A final thought: It seems to this researcher, as suggested in the blog, that citizens modify their behavior in response to knowing police wear body cameras, and police officers modify their behavior knowing their actions are always under surveillance—the reason why the Rialto study, which investigated only police behavior, does not provide any basis for spending $1,250,000 in Anaheim.
You are incorrect. You do not know more about the behavior of the typical Anaheim police officer than I do – trust me.
After years of criminal harassment by the Garden Grove and Anaheim police departments, the Orange County Sheriffs department, the California Highway patrol etc. , we began OVERTLY video taping these oath violators using IPOD touch camera devices, Looxcie camera devices, cell phone camera devices etc.
Our field experience demonstrated that the frequency of criminal incidents by the aforementioned law enforcement agencies was reduced by approximately 80% within days of implementation.
You keep repeating the incorrect statement “the few bad cops”. You have hundreds of bad cops and deputies in Orange County, CA – since the 1990’s at least.

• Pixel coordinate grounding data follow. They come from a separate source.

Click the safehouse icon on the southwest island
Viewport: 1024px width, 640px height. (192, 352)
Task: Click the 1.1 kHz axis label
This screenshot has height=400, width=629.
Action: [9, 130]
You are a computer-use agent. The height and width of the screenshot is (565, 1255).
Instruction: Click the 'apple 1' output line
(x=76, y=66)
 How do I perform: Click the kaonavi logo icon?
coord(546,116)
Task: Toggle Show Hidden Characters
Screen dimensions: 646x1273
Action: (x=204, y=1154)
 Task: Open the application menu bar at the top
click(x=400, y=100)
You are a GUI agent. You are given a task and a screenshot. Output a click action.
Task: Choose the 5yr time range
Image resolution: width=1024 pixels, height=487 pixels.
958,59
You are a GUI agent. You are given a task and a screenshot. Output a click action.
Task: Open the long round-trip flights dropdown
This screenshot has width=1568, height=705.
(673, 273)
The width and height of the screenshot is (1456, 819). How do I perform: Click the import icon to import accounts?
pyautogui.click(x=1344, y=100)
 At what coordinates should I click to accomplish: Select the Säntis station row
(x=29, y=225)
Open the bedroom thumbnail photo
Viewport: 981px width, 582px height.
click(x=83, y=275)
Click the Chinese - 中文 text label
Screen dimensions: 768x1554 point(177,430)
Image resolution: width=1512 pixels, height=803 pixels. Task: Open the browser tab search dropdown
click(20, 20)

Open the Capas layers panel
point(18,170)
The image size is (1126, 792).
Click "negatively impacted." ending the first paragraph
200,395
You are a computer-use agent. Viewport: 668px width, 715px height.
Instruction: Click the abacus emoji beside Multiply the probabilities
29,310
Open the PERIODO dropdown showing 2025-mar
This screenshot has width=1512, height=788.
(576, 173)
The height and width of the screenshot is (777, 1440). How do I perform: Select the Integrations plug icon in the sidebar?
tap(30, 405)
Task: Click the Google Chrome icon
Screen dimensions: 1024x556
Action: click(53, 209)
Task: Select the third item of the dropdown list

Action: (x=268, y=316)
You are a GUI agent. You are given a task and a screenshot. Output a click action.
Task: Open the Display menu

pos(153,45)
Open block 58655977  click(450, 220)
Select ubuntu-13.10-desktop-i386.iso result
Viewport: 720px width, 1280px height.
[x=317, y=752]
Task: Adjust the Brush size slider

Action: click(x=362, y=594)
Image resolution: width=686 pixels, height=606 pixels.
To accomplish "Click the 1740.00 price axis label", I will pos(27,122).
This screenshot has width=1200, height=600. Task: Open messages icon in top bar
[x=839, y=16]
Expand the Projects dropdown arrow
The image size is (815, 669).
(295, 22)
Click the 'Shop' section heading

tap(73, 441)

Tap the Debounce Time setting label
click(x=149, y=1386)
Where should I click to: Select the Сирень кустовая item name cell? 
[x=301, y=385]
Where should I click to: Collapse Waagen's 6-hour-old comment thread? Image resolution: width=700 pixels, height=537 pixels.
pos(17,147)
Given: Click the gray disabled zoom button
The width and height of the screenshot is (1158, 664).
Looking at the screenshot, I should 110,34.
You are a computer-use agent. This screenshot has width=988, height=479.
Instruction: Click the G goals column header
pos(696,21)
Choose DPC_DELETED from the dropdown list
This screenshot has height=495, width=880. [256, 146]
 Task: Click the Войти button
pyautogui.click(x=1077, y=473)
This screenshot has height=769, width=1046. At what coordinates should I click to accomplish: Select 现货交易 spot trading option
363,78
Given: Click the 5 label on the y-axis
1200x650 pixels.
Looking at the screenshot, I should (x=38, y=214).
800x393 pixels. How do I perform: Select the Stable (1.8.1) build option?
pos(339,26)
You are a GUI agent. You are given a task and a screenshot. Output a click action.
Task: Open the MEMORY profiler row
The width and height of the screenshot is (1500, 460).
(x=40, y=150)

And we all know what happened to the Anaheim PD in 1925.
The Chief’s False Assertion
In the City Council Agenda Report of September 9, Raul Quezada, Anaheim’s Chief of Police, falsely asserts: “The research and data indicate that use of force and complaints against officers were both markedly reduced in those Departments which implemented similar camera systems.”
As I previously pointed out in my comments, the research on body cameras by police is scant. In the Rialto study (by an unidentified author), it was not possible to determine any causal relationship between the type of duty shift and the number of citizen complaints against police because there were so few complaints noted during shifts whose officers wore body cameras and shifts whose officers did not wear body cameras. The chief did not cite any research that the use of force against officers was markedly reduced in police departments whose officers wore body cameras. Neither did the chief cite any evidence that the use of media to capture and record events would strengthen the relationship between the police and the community, increase trust, or improve public confidence in actions by police officers.
The police department wants to spend $1,250,000, which every city department would like to do.
It would be “a shame” if Anaheim residents thought of it as protecting them from their police? Why would that be such a shame? After something like a dozen questionable police shootings in far fewer years, why would it be A SHAME for there to be some little reason for working-class Anaheim residents to trust their police a little more? What is wrong with you?
[Juvenility edited out]
Since you’re one of those who think we ought to fear our police officers, who fraternizes with and lends his sympathies to the “cops are murderous racists” crowd, then I suppose it makes sense for you to take exception to a perfectly normal sentiment. It just shows how far outside the mainstream of normal opinion you are, Vern.
Gasp! Matt! How dare you disagree with the Great and Powerful Vern Nelson!
It’s conceivable that some crazy gangbanger might not do SOMETHING or other knowing that he’s being filmed, that he WOULD have done knowing he was facing probably more than one armed cop, whose word is gonna be accepted as gospel in court in any case. That seems stretching it. But still, being filmed should improve everyone’s behavior. This is progress albeit modest, a development to be celebrated, and a lot of people fought to make it happen.